Soory don't have a fatherlite but I do have a Cynergy and I can say it has become my favorite gun and my primary fowl gun.


----------



## road kill (Feb 15, 2009)

DKR said:


> Soory don't have a fatherlite but I do have a Cynergy and I can say it has become my favorite gun and my primary fowl gun.


I went ahead and bought it.
If it is half as good as the Citori I will be pleased.
I picked this gun up and it just fit!

I'll let you know how it worked nat Night after our Duck opener!!!

Thanks,

stan b


----------



## FOM (Jan 17, 2003)

Well Stan...what's the verdict??

I'm wanting to get a new O/U and can't decide...


----------



## road kill (Feb 15, 2009)

FOM said:


> Well Stan...what's the verdict??
> 
> I'm wanting to get a new O/U and can't decide...


It is the nicest shotgun I have ever fired.
It is balanced and comes up very well for me.
Has the two bead site.

I can bring it up, set it on my shoulder with my eyes closed and when I open them I am lined up perfectly.
I am in love.


For whatever that's worth.
It does come in all the guages as well.
I can not wait to shoot some pheasants with it.


stan b


----------



## FOM (Jan 17, 2003)

Well crap, i was leaning toward a white lightening - I almost bought it this weekend but I want a 26" barrel in 20 gauge and they only had a 28" - they didn't have any featherlites for me to try out....

decisions, decisions, decisions...


----------



## Golddogs (Feb 3, 2004)

I shoot a WL in 12ga and love it. I have a tough time with the look of the Cenergy, prefering the classic look of the White Lightning.

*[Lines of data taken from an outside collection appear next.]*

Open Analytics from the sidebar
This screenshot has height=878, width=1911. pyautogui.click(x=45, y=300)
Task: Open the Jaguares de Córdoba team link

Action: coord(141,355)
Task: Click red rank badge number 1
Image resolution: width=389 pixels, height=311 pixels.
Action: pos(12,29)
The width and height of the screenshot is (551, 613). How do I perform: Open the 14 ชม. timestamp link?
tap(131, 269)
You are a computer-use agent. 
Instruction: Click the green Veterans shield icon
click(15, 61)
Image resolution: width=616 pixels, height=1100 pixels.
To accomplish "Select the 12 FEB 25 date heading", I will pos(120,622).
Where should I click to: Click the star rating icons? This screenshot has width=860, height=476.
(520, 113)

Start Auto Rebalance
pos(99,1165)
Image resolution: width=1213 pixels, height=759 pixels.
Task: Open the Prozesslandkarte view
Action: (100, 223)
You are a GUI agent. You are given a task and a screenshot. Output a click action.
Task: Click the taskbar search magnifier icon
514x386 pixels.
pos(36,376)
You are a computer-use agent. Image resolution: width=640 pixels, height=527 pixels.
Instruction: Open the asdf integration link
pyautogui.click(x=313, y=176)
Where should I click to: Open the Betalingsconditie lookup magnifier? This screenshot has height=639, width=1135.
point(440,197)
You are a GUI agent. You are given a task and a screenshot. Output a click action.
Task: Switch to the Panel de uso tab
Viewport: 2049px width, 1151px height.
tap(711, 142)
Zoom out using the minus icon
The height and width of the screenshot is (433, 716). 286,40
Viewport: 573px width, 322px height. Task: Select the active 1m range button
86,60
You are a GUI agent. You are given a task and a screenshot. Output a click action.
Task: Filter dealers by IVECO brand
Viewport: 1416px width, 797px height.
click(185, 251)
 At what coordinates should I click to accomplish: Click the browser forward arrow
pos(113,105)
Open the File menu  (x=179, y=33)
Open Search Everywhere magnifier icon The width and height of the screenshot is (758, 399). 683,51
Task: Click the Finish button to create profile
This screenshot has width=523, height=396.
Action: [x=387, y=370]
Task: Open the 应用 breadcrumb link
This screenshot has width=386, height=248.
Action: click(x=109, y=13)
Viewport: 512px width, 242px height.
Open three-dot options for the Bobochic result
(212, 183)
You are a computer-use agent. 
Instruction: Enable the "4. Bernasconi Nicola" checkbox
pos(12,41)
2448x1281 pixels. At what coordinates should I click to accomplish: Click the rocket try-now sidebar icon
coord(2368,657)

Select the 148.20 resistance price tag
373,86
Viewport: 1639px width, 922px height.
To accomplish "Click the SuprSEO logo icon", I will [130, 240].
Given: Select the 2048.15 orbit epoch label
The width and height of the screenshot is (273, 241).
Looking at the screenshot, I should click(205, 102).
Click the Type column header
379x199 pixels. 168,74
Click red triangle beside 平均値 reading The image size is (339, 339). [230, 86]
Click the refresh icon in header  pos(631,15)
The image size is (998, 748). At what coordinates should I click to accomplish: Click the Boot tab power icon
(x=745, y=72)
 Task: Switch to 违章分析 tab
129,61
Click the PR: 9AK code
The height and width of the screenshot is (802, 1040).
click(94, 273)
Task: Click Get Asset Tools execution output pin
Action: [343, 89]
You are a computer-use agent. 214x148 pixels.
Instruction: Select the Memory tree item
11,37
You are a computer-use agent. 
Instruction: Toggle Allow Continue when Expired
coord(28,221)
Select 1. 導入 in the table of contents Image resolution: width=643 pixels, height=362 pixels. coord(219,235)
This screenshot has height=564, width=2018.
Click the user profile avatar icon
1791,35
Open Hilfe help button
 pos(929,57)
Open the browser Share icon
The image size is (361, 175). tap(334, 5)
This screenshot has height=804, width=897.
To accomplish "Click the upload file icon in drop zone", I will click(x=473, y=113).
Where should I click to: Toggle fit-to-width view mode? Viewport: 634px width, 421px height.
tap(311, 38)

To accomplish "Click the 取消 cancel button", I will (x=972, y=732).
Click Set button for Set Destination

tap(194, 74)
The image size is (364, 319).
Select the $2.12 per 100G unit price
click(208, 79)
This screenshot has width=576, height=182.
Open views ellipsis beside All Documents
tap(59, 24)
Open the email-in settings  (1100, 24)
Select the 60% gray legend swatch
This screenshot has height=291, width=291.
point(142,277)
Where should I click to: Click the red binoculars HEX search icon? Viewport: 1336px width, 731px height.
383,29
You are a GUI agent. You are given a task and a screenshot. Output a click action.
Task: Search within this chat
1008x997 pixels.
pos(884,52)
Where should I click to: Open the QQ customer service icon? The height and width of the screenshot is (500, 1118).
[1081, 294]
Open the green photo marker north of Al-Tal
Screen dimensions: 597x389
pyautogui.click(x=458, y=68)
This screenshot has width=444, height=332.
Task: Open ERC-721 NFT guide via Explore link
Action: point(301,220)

However, eveyone I know who has a Cenergy loves it.


----------



## road kill (Feb 15, 2009)

Golddogs said:


> I shoot a WL in 12ga and love it. I have a tough time with the look of the Cenergy, prefering the classic look of the White Lightning.
> 
> However, eveyone I know who has a Cenergy loves it.


I agree on that look issue.
I love the classic Browning look.
It's like an old friend.



But once you fire the Cynergy......well.....it's a Browning!;-)


stan b


----------



## Pudelpointer (Jul 27, 2010)

I bought a Cynergy 20ga last year, and to be honest I did not like the looks of it. I picked up every 20 ga O/U that I could get my hands on and I kept coming back to the Cynergy. I love the gun and the looks have grown on me. I would buy another in a minute, it's my go to gun if my son hasen't gotten to it first!!!


----------



## MarkyMark (Jun 5, 2010)

Last year there was an unknown shooter from Mexico that went to the world pigeon shoot, them youg man showed up with a Browning Cynergy 12ga 30" he proceeded to walk away with 180 grand. It's not the arrow but the indian. Of course he would of looked better in the winners circle with a Perazzi.


----------



## road kill (Feb 15, 2009)

OK.

It has now been field tested.

It is AWESOME!!!


Nuff said............


*RK*


----------



## Pudelpointer (Jul 27, 2010)

Good luck with it, I hope it becomes your "go to" gun as it has become mine!


----------



## road kill (Feb 15, 2009)

Pudelpointer said:


> Good luck with it, I hope it becomes your "go to" gun as it has become mine!


It already is.
I have used it duck hunting & sporting clays.
I absolutely love it.


Sweetness............

*RK*


----------